*Assigned task:* Every entry in the listing below is to be output unchanged.

*Data supplied:*
──────────

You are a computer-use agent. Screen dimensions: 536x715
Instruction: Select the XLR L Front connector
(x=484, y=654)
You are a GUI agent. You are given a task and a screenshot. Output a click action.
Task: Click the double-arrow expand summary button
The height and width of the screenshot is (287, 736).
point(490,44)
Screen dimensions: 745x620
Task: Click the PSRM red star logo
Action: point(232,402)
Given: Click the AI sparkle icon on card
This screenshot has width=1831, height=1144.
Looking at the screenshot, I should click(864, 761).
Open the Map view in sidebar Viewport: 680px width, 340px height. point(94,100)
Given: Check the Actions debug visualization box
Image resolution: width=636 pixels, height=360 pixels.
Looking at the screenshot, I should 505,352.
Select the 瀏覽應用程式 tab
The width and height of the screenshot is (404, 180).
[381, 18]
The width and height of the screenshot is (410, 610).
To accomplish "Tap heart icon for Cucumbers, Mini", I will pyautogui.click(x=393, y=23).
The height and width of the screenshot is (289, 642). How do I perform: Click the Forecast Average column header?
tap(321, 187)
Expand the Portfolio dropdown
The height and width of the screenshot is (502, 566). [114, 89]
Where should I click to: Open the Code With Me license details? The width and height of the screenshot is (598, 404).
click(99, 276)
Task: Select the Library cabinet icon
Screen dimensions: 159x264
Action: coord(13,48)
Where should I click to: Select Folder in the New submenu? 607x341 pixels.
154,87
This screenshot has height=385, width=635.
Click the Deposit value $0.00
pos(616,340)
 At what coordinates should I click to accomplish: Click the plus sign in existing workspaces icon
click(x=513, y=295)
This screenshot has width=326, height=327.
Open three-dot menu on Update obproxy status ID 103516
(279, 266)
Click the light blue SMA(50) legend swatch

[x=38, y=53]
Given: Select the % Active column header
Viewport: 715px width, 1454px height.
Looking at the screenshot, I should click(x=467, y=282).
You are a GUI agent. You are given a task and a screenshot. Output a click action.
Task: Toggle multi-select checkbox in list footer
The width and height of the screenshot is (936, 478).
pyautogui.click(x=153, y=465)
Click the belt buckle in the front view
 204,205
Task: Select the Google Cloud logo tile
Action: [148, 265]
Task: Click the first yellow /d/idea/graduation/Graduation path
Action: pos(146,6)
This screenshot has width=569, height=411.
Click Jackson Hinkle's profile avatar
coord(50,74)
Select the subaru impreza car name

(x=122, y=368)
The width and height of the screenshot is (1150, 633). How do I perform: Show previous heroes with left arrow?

──────────

*Output for this task:*
You are a computer-use agent. Screen dimensions: 536x715
Instruction: Select the XLR L Front connector
(x=484, y=654)
You are a GUI agent. You are given a task and a screenshot. Output a click action.
Task: Click the double-arrow expand summary button
The height and width of the screenshot is (287, 736).
point(490,44)
Screen dimensions: 745x620
Task: Click the PSRM red star logo
Action: point(232,402)
Given: Click the AI sparkle icon on card
This screenshot has width=1831, height=1144.
Looking at the screenshot, I should click(864, 761).
Open the Map view in sidebar Viewport: 680px width, 340px height. point(94,100)
Given: Check the Actions debug visualization box
Image resolution: width=636 pixels, height=360 pixels.
Looking at the screenshot, I should 505,352.
Select the 瀏覽應用程式 tab
The width and height of the screenshot is (404, 180).
[381, 18]
The width and height of the screenshot is (410, 610).
To accomplish "Tap heart icon for Cucumbers, Mini", I will pyautogui.click(x=393, y=23).
The height and width of the screenshot is (289, 642). How do I perform: Click the Forecast Average column header?
tap(321, 187)
Expand the Portfolio dropdown
The height and width of the screenshot is (502, 566). [114, 89]
Where should I click to: Open the Code With Me license details? The width and height of the screenshot is (598, 404).
click(99, 276)
Task: Select the Library cabinet icon
Screen dimensions: 159x264
Action: coord(13,48)
Where should I click to: Select Folder in the New submenu? 607x341 pixels.
154,87
This screenshot has height=385, width=635.
Click the Deposit value $0.00
pos(616,340)
 At what coordinates should I click to accomplish: Click the plus sign in existing workspaces icon
click(x=513, y=295)
This screenshot has width=326, height=327.
Open three-dot menu on Update obproxy status ID 103516
(279, 266)
Click the light blue SMA(50) legend swatch

[x=38, y=53]
Given: Select the % Active column header
Viewport: 715px width, 1454px height.
Looking at the screenshot, I should click(x=467, y=282).
You are a GUI agent. You are given a task and a screenshot. Output a click action.
Task: Toggle multi-select checkbox in list footer
The width and height of the screenshot is (936, 478).
pyautogui.click(x=153, y=465)
Click the belt buckle in the front view
 204,205
Task: Select the Google Cloud logo tile
Action: [148, 265]
Task: Click the first yellow /d/idea/graduation/Graduation path
Action: pos(146,6)
This screenshot has width=569, height=411.
Click Jackson Hinkle's profile avatar
coord(50,74)
Select the subaru impreza car name

(x=122, y=368)
The width and height of the screenshot is (1150, 633). How do I perform: Show previous heroes with left arrow?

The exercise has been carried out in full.